[Saved data entries]
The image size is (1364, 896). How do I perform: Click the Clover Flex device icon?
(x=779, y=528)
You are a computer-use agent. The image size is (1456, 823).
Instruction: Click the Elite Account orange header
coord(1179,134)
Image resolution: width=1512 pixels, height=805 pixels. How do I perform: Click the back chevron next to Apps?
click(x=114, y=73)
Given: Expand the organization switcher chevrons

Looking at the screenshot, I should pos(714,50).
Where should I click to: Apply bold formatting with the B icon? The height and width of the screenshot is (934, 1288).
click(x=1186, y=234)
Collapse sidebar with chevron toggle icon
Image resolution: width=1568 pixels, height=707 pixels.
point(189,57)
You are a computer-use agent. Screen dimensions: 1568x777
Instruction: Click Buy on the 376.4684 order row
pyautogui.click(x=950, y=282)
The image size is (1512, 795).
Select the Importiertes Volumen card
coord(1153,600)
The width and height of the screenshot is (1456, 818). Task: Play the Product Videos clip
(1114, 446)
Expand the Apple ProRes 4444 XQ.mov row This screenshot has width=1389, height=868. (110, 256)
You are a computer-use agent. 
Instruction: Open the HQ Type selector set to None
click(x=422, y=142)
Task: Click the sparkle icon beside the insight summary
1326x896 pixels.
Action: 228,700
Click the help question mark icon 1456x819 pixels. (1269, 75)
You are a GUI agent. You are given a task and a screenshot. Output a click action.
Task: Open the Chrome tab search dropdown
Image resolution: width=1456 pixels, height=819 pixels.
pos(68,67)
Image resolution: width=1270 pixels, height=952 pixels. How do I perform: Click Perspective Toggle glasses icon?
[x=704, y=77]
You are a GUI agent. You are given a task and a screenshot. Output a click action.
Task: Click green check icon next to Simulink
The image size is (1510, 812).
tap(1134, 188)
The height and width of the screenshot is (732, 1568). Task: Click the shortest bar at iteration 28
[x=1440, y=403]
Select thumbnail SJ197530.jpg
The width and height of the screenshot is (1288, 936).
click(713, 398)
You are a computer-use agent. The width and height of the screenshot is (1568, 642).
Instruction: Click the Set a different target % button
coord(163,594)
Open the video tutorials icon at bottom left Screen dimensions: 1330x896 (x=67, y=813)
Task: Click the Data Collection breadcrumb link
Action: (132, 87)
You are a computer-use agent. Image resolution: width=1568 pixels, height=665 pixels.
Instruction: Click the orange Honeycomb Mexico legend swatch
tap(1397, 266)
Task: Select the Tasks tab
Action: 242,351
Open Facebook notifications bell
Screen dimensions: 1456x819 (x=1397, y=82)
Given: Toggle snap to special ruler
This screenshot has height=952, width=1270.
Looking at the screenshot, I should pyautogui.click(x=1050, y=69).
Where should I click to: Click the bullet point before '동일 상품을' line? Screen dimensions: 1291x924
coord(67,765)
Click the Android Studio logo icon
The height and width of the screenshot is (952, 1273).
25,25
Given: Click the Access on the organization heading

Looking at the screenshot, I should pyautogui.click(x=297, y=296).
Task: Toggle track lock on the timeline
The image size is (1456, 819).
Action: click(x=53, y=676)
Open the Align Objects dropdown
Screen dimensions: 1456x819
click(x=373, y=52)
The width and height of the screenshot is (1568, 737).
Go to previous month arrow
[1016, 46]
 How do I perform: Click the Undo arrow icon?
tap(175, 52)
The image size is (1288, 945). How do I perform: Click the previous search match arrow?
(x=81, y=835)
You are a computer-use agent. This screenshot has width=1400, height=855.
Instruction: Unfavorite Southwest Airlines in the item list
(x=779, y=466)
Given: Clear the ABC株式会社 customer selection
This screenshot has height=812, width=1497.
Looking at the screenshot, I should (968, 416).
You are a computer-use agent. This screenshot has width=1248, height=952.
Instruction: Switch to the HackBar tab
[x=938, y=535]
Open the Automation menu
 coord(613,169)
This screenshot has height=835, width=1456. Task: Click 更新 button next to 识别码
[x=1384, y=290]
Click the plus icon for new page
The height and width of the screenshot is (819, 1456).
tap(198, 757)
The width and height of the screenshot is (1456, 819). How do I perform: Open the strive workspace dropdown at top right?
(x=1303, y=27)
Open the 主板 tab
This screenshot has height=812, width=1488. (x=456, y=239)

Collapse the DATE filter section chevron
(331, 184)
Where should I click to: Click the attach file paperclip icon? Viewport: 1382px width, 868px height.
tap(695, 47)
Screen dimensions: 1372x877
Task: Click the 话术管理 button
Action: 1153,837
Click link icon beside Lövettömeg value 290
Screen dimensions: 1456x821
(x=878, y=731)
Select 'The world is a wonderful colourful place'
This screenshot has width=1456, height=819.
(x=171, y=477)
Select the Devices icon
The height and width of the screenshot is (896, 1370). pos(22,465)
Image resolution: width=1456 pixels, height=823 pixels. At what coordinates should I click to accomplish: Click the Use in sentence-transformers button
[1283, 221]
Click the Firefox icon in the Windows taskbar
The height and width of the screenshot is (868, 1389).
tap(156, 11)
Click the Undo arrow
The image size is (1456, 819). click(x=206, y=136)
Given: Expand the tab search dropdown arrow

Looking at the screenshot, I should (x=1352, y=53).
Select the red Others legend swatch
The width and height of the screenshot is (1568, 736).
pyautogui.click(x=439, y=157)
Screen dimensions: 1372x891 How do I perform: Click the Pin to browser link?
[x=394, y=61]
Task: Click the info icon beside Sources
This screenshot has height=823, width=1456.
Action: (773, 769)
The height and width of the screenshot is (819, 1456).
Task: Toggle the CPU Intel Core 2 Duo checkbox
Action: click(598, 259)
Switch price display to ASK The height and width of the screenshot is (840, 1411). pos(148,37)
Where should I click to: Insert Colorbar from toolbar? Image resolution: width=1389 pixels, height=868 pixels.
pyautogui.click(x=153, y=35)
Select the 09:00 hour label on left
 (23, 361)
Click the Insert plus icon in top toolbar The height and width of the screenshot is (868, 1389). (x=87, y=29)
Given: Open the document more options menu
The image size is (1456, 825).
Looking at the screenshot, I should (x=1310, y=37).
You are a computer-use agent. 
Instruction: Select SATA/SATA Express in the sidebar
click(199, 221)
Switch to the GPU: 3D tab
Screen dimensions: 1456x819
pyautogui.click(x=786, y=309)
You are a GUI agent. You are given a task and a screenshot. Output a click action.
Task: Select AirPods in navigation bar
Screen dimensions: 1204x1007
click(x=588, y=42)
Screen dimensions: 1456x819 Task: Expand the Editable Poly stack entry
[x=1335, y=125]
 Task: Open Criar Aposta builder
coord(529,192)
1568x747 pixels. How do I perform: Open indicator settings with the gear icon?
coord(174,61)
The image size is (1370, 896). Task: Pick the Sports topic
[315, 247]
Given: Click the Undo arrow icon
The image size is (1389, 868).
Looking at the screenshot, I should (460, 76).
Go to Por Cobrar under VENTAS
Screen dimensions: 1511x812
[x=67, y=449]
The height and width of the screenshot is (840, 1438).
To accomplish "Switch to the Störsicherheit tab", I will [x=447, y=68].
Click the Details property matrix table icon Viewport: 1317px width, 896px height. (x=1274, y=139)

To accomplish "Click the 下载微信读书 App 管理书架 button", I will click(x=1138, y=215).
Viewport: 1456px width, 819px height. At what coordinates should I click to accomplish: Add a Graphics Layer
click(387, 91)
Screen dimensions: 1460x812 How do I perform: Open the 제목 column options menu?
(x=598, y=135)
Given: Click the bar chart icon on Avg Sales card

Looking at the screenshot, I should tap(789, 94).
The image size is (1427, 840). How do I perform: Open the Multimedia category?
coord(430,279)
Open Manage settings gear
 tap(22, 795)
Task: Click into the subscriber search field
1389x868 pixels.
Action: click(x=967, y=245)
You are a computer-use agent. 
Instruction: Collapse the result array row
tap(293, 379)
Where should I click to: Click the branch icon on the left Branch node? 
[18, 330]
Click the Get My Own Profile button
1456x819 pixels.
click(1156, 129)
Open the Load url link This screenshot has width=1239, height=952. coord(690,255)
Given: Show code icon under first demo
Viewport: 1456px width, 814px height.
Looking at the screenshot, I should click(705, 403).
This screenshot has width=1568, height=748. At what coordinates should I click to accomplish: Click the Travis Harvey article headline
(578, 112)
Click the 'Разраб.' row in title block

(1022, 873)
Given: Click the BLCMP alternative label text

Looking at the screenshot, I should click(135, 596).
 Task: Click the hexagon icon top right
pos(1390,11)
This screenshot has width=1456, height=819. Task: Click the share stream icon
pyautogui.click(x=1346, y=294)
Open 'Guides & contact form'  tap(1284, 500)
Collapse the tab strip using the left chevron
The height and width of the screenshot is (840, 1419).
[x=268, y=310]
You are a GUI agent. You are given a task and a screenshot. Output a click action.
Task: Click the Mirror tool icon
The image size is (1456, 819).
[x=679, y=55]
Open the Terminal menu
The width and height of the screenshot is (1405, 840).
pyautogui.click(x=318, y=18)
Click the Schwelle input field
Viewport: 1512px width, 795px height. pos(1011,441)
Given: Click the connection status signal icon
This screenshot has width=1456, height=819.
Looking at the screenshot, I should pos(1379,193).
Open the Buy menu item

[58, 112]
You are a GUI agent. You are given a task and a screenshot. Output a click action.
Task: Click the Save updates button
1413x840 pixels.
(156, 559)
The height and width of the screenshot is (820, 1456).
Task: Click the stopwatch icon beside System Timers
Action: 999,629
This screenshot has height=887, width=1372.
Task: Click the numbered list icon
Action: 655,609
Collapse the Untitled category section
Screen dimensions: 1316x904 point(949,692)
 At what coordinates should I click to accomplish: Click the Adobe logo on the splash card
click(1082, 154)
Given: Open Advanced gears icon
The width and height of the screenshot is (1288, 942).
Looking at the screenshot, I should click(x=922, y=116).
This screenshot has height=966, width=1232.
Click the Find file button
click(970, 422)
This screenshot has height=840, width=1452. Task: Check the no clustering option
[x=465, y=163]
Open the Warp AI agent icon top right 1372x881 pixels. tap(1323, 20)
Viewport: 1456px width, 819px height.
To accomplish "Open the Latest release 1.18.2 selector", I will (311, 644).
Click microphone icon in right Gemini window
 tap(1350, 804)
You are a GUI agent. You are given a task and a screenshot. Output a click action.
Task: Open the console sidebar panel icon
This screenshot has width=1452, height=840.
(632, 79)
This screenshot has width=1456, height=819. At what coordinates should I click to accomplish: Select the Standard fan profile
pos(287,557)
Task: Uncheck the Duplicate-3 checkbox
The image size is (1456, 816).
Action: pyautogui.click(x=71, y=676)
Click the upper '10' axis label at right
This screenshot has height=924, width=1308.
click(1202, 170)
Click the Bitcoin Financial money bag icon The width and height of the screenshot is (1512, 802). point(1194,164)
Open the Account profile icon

# Task brief
Filter the entries down to the lines holding the string "will". Copy each of those lines.

# Response
To accomplish "Switch to the Störsicherheit tab", I will [x=447, y=68].
To accomplish "Click the 下载微信读书 App 管理书架 button", I will click(x=1138, y=215).
To accomplish "Open the Latest release 1.18.2 selector", I will (311, 644).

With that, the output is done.